→ **Aim of the task**
Every line from the one containing "Instruction: Click the АНАЛИЗИРОВАТЬ button" to the last line of the listing below should be given again exactly.

══════════════════════════════

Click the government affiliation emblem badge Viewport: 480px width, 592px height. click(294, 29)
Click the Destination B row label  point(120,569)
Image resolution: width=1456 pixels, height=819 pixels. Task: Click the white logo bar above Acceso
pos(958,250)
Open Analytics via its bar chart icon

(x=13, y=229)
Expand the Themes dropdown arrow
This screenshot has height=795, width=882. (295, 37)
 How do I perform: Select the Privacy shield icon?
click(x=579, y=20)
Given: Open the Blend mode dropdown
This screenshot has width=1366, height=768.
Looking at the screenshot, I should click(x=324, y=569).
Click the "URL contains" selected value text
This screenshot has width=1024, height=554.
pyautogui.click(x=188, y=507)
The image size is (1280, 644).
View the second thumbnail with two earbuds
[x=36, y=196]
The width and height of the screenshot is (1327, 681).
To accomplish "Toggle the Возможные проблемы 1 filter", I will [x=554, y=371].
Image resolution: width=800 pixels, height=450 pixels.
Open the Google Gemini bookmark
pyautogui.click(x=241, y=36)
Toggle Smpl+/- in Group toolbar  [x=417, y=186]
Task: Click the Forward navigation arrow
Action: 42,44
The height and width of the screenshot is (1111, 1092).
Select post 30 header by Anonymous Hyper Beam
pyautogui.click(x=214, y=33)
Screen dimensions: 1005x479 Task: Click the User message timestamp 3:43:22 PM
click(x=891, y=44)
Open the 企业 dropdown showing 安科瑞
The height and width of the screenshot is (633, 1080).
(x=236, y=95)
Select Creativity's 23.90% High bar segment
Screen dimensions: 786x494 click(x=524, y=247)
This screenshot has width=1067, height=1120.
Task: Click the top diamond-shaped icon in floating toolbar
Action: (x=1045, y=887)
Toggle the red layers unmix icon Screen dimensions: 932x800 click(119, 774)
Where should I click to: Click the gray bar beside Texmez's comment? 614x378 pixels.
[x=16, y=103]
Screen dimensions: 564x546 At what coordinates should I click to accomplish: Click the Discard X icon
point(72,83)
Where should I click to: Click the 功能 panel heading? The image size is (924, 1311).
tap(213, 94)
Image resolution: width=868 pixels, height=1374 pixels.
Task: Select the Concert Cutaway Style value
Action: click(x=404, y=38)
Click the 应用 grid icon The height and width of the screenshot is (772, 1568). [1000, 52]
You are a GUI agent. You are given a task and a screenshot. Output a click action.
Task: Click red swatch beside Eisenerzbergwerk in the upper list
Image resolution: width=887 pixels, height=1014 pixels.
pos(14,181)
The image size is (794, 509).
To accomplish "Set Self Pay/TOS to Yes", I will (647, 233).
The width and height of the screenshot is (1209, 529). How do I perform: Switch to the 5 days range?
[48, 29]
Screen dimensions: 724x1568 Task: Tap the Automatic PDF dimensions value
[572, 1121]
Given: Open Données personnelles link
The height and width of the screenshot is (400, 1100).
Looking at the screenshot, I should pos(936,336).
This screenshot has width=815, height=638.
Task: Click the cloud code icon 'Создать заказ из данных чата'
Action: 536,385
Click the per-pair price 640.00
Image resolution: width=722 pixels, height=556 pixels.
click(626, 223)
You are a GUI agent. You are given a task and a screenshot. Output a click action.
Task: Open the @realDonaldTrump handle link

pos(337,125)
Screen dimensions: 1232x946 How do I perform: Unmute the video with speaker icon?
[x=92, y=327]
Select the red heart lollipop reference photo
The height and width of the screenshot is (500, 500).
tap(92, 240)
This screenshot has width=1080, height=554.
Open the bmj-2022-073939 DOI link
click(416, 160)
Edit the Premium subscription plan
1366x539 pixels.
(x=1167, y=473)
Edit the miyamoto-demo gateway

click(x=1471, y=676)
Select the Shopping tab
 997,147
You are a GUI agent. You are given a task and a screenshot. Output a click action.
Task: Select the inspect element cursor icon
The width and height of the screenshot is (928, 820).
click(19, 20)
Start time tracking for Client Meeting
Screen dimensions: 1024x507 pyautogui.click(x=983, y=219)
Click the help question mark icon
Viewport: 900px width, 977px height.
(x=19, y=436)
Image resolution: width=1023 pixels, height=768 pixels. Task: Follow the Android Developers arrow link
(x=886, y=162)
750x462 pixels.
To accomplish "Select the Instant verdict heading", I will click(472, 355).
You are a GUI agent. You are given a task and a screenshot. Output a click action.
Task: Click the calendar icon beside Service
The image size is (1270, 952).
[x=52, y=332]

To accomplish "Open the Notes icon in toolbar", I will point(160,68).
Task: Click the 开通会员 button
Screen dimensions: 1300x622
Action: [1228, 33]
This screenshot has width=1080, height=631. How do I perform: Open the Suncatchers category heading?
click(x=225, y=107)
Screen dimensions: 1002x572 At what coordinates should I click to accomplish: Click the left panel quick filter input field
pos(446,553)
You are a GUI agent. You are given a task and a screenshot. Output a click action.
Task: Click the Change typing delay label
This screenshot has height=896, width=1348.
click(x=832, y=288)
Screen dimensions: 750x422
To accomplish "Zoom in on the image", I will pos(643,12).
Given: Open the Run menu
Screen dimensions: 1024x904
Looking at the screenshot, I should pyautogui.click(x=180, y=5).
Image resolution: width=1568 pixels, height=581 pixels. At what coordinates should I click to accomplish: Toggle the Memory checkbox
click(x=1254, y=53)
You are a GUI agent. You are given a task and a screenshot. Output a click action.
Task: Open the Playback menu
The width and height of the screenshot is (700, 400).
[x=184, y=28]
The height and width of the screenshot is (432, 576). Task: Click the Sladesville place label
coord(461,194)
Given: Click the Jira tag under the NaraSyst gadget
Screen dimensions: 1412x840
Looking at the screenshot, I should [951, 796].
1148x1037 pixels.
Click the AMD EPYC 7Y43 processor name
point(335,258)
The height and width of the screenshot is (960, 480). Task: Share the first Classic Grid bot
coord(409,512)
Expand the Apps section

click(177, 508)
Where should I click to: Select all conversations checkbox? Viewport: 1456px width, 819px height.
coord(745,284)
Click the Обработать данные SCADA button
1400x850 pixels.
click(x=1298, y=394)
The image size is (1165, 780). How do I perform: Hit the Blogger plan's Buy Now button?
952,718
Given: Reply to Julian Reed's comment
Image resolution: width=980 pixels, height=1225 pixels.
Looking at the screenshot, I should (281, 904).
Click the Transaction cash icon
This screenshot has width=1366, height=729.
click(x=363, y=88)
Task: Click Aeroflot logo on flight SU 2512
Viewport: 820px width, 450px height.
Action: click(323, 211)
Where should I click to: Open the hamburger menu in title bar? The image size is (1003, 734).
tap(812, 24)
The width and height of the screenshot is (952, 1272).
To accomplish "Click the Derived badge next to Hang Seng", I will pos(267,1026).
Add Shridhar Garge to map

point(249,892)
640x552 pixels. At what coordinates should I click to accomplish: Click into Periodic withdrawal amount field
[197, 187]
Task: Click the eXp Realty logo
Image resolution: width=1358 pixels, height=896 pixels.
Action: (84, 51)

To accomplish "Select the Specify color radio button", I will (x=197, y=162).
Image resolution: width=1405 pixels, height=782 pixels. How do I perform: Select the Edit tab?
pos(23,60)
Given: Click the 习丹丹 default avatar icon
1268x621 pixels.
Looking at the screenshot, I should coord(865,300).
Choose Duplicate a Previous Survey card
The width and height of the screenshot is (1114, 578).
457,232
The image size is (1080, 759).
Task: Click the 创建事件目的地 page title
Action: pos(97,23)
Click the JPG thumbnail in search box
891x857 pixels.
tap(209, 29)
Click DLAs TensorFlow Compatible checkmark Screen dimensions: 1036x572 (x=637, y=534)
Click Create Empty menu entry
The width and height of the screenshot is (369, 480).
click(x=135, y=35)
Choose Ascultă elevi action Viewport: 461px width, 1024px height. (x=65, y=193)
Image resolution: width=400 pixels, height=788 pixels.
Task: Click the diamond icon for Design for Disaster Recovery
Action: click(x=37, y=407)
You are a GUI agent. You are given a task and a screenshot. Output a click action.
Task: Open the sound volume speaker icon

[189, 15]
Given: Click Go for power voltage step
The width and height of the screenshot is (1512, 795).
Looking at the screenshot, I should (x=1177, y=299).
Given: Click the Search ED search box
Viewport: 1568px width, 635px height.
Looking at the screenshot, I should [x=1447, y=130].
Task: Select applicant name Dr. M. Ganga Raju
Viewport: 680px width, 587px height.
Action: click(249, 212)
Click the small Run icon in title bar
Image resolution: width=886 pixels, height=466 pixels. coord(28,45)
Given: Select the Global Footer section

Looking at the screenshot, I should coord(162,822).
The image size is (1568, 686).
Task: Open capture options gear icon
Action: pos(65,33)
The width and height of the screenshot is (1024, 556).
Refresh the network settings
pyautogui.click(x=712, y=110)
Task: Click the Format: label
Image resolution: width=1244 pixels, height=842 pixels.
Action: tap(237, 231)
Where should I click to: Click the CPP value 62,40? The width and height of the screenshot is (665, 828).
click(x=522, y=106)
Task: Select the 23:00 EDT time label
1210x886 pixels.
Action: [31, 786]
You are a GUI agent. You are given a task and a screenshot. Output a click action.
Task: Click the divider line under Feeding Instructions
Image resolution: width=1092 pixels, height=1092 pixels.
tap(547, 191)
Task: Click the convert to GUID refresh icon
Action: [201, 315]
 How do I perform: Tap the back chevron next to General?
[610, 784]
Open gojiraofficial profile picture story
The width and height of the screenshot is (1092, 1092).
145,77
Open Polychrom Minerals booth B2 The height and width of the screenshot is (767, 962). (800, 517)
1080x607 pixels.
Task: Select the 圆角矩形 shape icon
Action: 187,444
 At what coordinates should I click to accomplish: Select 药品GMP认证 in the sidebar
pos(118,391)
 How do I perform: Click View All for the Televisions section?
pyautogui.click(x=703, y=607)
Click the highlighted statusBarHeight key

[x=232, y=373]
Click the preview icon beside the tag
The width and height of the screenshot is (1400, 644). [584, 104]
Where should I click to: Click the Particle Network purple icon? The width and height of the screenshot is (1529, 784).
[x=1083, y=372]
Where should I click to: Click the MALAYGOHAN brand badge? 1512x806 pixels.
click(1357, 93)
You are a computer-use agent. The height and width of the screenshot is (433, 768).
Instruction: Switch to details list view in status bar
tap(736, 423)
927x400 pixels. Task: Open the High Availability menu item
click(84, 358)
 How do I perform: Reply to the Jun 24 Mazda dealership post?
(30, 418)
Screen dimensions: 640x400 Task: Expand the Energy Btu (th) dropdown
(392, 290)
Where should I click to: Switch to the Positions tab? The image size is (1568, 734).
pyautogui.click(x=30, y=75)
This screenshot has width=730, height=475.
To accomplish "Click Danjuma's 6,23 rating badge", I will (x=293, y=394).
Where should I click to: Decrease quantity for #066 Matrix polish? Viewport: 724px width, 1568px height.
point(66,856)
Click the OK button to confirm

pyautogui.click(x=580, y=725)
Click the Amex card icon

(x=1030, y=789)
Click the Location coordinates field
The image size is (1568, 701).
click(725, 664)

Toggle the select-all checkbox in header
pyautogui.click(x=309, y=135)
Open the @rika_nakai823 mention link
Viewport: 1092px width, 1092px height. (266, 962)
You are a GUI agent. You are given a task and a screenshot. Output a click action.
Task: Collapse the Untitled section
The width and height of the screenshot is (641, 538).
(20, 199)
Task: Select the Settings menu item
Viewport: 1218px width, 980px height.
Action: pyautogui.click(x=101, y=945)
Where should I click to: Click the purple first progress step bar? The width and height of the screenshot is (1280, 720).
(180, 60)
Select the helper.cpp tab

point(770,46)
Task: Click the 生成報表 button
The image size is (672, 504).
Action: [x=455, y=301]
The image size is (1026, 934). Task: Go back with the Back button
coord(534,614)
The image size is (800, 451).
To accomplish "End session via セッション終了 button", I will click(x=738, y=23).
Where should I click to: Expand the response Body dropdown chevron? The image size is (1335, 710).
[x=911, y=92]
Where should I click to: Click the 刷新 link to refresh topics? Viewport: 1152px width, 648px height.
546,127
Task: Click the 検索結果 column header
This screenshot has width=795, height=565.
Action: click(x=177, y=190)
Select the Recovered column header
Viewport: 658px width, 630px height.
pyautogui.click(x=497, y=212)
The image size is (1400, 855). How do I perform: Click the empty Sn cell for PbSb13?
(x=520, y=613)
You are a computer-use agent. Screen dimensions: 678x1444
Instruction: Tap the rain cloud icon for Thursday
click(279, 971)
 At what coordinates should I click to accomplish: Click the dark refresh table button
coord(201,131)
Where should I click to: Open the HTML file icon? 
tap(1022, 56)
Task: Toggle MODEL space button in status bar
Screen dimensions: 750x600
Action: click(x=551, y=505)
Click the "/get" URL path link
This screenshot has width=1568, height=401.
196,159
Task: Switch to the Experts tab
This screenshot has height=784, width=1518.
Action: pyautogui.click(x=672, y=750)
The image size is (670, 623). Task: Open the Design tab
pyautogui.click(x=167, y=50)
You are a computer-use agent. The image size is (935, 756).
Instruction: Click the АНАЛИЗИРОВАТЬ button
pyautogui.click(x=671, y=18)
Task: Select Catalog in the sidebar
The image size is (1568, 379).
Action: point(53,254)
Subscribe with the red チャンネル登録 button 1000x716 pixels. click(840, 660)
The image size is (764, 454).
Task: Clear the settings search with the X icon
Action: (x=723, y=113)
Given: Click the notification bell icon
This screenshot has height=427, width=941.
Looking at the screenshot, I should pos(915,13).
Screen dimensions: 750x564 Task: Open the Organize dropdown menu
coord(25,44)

══════════════════════════════

→ **Task output**
Instruction: Click the АНАЛИЗИРОВАТЬ button
pyautogui.click(x=671, y=18)
Task: Select Catalog in the sidebar
The image size is (1568, 379).
Action: point(53,254)
Subscribe with the red チャンネル登録 button 1000x716 pixels. click(840, 660)
The image size is (764, 454).
Task: Clear the settings search with the X icon
Action: (x=723, y=113)
Given: Click the notification bell icon
This screenshot has height=427, width=941.
Looking at the screenshot, I should pos(915,13).
Screen dimensions: 750x564 Task: Open the Organize dropdown menu
coord(25,44)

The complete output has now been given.